[Supplied records — start]

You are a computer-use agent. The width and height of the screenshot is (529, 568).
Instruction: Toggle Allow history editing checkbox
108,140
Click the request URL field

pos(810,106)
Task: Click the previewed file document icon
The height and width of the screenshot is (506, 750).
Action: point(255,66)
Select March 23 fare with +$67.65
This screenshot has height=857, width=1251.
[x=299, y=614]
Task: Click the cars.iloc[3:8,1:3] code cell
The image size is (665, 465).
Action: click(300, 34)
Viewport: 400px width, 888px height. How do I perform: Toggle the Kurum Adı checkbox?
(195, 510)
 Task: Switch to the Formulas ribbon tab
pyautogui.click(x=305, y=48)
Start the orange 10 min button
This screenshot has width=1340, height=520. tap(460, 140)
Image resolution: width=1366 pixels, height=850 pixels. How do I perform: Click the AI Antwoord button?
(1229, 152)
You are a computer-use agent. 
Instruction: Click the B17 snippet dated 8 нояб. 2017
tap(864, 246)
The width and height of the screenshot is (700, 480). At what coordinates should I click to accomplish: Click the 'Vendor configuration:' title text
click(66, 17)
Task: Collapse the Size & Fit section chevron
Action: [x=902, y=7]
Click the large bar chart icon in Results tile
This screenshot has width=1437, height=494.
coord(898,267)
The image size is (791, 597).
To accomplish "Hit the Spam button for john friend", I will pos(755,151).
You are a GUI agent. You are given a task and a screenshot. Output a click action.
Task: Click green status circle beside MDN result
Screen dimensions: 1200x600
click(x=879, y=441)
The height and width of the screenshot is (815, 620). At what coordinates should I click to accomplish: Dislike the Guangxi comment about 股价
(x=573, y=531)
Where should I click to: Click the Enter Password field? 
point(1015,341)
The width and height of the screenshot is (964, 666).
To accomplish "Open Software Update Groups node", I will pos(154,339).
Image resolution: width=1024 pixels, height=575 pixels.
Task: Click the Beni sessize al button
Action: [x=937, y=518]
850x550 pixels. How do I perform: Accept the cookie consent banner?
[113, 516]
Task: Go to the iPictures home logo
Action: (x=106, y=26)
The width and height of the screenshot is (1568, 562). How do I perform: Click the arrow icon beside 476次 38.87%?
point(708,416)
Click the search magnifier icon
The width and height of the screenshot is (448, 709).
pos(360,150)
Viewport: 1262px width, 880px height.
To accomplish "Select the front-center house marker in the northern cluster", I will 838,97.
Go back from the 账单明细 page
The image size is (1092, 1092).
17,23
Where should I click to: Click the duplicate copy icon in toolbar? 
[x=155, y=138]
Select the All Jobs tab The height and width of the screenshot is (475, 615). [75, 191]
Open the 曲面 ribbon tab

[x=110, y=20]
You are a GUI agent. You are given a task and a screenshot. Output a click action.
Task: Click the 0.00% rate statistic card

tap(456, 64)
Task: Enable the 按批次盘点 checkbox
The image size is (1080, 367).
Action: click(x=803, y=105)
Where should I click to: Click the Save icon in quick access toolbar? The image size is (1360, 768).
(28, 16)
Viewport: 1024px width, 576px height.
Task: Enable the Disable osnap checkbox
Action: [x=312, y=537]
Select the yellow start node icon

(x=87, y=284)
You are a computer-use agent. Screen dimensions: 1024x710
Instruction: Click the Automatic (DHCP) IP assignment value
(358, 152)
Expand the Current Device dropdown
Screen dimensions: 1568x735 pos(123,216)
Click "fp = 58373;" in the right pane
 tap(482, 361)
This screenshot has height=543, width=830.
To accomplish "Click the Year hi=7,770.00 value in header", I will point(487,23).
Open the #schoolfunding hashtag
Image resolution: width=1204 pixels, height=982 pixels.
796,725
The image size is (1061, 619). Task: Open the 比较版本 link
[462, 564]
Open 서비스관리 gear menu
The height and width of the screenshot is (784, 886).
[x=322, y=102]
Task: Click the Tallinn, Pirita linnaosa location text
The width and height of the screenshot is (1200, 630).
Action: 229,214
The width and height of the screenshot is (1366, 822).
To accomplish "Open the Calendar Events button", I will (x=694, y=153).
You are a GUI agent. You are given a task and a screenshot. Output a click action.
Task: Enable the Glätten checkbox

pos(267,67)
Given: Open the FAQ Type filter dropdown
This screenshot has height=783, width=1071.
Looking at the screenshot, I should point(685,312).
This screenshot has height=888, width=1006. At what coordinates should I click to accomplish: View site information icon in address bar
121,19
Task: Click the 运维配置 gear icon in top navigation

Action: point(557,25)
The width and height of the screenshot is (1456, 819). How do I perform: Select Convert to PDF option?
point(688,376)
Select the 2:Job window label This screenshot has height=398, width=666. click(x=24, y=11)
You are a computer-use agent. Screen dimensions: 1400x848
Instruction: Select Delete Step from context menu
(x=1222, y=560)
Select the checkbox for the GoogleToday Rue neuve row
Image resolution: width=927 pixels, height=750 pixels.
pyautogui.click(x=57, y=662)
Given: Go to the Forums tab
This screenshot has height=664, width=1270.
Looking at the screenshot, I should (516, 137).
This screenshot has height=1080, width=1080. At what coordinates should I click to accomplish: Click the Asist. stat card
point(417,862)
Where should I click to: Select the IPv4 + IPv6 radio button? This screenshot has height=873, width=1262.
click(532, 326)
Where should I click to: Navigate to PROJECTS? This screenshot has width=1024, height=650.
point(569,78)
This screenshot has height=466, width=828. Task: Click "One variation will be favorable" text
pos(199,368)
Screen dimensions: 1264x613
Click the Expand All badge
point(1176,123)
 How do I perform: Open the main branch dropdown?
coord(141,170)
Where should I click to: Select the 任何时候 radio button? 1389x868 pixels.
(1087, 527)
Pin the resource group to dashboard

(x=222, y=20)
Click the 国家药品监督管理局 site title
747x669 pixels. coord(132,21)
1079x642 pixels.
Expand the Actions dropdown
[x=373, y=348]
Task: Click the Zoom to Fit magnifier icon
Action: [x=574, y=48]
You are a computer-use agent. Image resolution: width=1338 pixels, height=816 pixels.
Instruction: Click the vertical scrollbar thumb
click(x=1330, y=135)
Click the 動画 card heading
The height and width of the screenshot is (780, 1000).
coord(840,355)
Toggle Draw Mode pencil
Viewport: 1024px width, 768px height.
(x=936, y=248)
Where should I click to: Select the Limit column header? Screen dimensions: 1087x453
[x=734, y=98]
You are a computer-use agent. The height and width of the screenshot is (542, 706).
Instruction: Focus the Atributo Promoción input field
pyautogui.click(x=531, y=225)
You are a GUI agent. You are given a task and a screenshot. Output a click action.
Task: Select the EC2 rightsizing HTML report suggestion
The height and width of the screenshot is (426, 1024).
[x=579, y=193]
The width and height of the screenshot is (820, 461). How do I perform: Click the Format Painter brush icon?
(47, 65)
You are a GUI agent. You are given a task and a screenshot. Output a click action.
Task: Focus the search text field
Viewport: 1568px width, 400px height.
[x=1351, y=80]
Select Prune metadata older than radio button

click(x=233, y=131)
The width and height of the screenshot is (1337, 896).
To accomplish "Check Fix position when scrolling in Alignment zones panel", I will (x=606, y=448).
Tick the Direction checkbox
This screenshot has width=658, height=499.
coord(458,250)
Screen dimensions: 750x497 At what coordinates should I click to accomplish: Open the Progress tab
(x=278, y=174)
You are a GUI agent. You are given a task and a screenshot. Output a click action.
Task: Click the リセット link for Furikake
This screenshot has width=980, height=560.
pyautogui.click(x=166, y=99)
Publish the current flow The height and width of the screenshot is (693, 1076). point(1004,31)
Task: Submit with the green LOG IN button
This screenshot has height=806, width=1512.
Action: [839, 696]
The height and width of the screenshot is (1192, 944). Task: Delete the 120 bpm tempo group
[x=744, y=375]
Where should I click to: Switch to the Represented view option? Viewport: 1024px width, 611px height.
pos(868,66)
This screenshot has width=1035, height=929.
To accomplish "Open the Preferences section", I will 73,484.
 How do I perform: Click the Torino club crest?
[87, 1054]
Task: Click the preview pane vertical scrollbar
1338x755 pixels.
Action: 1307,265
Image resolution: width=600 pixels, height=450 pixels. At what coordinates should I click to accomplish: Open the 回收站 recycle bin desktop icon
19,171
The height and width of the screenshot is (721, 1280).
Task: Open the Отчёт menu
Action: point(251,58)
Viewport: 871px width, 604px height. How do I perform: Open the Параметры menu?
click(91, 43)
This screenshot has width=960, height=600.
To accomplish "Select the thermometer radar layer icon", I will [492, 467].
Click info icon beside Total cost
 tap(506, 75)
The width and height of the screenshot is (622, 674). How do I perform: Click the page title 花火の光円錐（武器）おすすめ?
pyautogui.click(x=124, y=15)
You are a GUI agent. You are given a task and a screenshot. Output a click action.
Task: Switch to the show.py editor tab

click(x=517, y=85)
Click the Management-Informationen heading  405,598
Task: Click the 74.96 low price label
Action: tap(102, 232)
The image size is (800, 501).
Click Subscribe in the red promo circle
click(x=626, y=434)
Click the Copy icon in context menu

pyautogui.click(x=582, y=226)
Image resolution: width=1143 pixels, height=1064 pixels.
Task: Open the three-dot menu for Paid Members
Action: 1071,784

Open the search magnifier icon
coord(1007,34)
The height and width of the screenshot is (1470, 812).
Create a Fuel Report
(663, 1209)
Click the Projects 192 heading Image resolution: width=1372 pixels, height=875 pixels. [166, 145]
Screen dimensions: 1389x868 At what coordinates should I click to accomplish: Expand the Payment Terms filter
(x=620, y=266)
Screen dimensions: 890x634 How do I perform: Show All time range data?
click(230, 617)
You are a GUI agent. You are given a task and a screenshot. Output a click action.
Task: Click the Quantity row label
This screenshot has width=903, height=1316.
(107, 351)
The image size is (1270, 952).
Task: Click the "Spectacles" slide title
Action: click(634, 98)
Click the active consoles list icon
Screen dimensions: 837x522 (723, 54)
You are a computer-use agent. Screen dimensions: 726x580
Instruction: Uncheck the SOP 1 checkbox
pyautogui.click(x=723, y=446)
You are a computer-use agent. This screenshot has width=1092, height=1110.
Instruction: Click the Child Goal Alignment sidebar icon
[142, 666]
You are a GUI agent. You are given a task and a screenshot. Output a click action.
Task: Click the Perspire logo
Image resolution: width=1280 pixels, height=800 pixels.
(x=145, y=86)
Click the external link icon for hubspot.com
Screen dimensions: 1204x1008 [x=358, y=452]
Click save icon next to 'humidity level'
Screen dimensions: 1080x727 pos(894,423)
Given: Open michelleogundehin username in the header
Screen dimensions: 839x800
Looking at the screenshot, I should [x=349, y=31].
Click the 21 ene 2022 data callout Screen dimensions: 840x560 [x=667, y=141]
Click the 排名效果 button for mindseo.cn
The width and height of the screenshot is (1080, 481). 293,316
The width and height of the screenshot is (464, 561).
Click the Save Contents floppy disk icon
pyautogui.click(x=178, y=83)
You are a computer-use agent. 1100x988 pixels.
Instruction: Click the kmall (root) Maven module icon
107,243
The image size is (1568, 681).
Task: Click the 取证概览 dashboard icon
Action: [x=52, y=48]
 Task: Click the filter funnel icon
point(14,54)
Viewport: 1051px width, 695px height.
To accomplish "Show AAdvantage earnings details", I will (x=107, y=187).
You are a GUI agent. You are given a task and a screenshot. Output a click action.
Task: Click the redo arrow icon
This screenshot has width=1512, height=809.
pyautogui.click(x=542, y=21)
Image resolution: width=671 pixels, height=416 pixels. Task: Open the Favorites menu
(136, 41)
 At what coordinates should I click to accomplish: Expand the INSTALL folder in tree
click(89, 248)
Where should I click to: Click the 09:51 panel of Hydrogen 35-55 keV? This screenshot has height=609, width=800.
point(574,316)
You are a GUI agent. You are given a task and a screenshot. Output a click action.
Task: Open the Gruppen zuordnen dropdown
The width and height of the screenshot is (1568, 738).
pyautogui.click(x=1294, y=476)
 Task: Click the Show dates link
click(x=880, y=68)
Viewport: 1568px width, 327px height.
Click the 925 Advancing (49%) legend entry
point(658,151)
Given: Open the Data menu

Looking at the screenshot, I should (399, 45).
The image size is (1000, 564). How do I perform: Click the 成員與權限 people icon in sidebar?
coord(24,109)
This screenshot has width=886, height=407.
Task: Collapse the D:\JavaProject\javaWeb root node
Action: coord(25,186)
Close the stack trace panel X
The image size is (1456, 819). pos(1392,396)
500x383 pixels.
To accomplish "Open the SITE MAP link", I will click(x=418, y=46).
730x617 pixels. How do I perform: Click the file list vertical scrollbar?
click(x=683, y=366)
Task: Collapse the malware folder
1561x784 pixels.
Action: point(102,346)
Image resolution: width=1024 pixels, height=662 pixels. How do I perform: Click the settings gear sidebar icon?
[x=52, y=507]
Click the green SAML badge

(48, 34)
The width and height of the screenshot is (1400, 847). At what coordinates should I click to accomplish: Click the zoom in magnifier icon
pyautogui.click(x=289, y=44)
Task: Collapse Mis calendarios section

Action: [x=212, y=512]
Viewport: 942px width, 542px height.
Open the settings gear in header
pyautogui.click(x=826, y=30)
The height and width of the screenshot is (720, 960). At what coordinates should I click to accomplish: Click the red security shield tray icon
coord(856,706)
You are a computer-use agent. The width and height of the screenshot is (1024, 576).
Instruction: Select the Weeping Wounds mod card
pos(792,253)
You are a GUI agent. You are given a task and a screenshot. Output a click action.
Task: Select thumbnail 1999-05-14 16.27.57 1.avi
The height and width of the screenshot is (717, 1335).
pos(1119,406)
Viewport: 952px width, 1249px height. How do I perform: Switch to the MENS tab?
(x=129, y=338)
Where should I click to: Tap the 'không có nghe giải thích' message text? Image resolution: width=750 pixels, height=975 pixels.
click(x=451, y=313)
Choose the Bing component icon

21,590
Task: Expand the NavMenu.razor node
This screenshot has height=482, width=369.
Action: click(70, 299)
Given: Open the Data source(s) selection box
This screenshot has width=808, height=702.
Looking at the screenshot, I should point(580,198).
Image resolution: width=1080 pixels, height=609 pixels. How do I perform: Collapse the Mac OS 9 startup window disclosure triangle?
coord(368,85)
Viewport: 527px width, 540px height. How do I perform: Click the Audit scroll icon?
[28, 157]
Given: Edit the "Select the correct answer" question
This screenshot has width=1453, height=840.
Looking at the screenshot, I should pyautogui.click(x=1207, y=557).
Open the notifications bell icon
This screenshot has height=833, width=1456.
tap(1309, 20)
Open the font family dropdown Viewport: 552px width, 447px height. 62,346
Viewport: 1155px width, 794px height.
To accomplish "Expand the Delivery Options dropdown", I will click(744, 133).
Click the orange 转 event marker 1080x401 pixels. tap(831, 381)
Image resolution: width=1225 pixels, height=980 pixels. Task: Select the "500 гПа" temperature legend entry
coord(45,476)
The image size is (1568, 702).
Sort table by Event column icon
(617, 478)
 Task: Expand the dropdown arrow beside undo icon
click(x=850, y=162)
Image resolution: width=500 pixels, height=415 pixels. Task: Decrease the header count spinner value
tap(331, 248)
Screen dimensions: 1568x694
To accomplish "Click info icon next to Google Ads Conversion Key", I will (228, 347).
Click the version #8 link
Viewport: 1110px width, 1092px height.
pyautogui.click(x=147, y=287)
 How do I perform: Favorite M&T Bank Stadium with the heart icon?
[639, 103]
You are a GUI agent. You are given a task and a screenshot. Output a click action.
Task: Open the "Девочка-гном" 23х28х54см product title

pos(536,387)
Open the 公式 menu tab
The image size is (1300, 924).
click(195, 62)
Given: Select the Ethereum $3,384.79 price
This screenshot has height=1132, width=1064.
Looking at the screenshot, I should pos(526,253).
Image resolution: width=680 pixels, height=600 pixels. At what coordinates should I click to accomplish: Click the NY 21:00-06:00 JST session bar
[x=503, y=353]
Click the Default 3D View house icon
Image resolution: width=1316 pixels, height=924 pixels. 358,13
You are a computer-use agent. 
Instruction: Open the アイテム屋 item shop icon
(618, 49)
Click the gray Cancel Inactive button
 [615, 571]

[Supplied records — finish]

# [About this exercise]
Go line by line through the data, copying each one that contains the word "computer".

# [Output of the task]
You are a computer-use agent. The width and height of the screenshot is (529, 568).
You are a computer-use agent. 
You are a computer-use agent. Screen dimensions: 1024x710
You are a computer-use agent. Screen dimensions: 1400x848
You are a computer-use agent. Image resolution: width=1338 pixels, height=816 pixels.
You are a computer-use agent. The height and width of the screenshot is (542, 706).
You are a computer-use agent. Screen dimensions: 726x580
You are a computer-use agent. This screenshot has width=1092, height=1110.
You are a computer-use agent. 1100x988 pixels.
You are a computer-use agent. The width and height of the screenshot is (1024, 576).
You are a computer-use agent. 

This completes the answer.